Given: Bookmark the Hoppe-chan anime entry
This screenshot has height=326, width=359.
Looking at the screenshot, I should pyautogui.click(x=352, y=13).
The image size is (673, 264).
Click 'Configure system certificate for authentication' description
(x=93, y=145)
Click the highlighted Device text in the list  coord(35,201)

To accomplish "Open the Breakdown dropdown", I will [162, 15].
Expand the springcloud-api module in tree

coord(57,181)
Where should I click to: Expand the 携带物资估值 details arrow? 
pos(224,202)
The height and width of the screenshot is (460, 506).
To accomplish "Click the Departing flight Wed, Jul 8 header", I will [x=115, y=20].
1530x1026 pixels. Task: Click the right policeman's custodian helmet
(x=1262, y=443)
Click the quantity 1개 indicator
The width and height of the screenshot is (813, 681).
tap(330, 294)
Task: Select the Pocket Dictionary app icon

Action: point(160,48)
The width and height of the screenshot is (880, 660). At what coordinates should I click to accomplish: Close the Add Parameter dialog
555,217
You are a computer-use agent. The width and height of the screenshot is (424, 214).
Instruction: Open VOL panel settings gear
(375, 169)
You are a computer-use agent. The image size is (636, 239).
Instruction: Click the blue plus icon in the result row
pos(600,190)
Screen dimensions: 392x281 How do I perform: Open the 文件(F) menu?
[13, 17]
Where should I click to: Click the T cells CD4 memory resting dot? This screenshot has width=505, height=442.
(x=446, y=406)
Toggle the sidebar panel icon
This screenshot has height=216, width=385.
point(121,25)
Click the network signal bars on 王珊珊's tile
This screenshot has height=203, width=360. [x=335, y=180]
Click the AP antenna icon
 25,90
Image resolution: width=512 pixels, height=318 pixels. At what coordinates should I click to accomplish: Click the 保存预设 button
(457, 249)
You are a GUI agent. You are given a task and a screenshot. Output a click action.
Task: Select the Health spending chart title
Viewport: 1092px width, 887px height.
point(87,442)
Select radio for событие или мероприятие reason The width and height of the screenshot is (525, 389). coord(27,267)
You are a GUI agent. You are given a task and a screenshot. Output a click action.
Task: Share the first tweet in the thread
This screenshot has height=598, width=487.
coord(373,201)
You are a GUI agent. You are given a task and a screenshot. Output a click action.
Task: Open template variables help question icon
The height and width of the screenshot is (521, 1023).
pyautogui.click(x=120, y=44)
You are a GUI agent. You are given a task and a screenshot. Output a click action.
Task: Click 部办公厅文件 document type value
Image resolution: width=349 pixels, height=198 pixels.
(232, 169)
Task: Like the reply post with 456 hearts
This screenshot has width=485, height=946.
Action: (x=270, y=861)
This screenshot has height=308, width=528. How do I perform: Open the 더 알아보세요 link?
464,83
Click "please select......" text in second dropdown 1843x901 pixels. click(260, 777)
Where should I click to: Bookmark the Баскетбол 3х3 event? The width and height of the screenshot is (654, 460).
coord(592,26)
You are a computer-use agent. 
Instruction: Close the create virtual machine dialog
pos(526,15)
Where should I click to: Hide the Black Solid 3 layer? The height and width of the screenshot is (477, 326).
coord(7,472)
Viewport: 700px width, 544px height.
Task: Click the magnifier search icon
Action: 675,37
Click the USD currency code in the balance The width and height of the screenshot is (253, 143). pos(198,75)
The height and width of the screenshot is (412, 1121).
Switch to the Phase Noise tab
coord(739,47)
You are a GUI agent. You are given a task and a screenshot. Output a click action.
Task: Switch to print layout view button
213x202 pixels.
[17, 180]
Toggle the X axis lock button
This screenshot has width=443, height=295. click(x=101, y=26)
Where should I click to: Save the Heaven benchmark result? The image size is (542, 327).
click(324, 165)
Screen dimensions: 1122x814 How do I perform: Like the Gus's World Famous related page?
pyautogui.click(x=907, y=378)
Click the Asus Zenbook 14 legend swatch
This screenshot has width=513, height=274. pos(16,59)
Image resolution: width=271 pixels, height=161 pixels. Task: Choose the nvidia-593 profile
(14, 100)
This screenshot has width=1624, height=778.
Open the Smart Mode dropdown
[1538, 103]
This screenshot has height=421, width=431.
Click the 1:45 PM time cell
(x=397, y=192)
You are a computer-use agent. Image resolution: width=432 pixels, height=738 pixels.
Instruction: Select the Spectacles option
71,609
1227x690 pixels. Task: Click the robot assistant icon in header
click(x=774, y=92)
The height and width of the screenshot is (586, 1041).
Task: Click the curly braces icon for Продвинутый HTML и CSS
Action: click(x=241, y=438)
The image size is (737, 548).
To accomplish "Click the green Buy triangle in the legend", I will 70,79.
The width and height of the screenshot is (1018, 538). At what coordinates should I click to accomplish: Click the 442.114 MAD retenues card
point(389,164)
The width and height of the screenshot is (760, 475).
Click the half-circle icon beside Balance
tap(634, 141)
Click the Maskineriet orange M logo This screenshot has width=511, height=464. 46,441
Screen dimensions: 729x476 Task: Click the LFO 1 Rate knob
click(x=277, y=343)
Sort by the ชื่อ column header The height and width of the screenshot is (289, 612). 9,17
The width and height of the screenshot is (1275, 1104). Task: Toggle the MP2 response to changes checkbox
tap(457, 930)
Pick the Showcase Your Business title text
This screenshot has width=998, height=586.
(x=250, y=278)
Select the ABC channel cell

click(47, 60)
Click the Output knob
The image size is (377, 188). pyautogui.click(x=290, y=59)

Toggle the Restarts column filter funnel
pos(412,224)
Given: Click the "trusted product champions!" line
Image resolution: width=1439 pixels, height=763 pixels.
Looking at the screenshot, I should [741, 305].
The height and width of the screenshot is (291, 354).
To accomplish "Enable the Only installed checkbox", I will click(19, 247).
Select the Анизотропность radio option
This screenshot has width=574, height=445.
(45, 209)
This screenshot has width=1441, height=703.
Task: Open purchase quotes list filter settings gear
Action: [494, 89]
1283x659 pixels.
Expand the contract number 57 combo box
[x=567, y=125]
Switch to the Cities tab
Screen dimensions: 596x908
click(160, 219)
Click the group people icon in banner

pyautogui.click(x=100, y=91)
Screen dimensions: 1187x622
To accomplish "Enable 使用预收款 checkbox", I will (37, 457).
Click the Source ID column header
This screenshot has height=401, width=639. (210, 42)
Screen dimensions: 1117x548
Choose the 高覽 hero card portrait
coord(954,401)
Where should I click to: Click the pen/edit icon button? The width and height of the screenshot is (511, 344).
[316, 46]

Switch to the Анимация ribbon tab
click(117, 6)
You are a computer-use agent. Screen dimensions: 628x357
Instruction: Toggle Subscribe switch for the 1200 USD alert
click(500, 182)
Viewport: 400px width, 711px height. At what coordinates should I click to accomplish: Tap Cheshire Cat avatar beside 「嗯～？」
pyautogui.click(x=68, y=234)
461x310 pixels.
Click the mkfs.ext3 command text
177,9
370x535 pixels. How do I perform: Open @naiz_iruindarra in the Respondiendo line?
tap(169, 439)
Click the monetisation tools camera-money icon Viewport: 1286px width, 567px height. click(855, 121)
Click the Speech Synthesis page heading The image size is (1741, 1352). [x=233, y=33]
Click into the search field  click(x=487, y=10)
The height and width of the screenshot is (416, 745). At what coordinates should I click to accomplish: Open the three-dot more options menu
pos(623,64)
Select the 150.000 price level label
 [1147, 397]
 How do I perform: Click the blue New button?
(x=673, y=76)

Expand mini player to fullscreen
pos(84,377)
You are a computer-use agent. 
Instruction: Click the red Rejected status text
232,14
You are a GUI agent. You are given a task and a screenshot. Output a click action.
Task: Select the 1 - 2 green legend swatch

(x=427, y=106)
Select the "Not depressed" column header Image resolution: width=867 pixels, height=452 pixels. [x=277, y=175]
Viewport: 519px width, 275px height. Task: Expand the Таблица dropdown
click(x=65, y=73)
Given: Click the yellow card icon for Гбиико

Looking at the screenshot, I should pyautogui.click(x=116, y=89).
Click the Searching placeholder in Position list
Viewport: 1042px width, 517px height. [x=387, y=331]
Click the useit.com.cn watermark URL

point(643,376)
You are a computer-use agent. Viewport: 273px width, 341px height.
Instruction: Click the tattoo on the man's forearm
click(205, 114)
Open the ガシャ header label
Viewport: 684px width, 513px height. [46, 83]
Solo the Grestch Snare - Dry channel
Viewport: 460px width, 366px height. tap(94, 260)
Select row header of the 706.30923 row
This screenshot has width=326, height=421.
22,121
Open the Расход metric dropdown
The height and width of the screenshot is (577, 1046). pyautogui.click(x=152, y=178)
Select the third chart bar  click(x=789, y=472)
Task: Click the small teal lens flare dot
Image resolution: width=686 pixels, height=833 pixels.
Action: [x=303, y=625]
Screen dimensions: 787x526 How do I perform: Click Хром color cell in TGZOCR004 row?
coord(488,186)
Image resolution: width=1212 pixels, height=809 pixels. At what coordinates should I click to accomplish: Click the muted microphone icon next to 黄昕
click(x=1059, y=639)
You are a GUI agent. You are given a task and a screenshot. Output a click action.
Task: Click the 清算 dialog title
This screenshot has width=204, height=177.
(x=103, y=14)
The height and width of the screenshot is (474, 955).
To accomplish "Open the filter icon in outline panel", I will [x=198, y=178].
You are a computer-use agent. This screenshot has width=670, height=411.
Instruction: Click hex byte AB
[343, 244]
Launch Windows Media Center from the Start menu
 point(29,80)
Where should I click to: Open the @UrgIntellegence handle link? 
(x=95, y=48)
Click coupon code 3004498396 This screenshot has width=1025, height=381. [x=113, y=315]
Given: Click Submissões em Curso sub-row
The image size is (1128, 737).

**Problem statement:** From the listing above, return the lines starting at the one with "Switch to the Анимация ribbon tab" and ending at the one with "pixels. [x=277, y=175]", both kept, exactly as they appear and nothing more.

**Task response:**
Switch to the Анимация ribbon tab
click(117, 6)
You are a computer-use agent. Screen dimensions: 628x357
Instruction: Toggle Subscribe switch for the 1200 USD alert
click(500, 182)
Viewport: 400px width, 711px height. At what coordinates should I click to accomplish: Tap Cheshire Cat avatar beside 「嗯～？」
pyautogui.click(x=68, y=234)
461x310 pixels.
Click the mkfs.ext3 command text
177,9
370x535 pixels. How do I perform: Open @naiz_iruindarra in the Respondiendo line?
tap(169, 439)
Click the monetisation tools camera-money icon Viewport: 1286px width, 567px height. click(855, 121)
Click the Speech Synthesis page heading The image size is (1741, 1352). [x=233, y=33]
Click into the search field  click(x=487, y=10)
The height and width of the screenshot is (416, 745). At what coordinates should I click to accomplish: Open the three-dot more options menu
pos(623,64)
Select the 150.000 price level label
 [1147, 397]
 How do I perform: Click the blue New button?
(x=673, y=76)

Expand mini player to fullscreen
pos(84,377)
You are a computer-use agent. 
Instruction: Click the red Rejected status text
232,14
You are a GUI agent. You are given a task and a screenshot. Output a click action.
Task: Select the 1 - 2 green legend swatch

(x=427, y=106)
Select the "Not depressed" column header Image resolution: width=867 pixels, height=452 pixels. [x=277, y=175]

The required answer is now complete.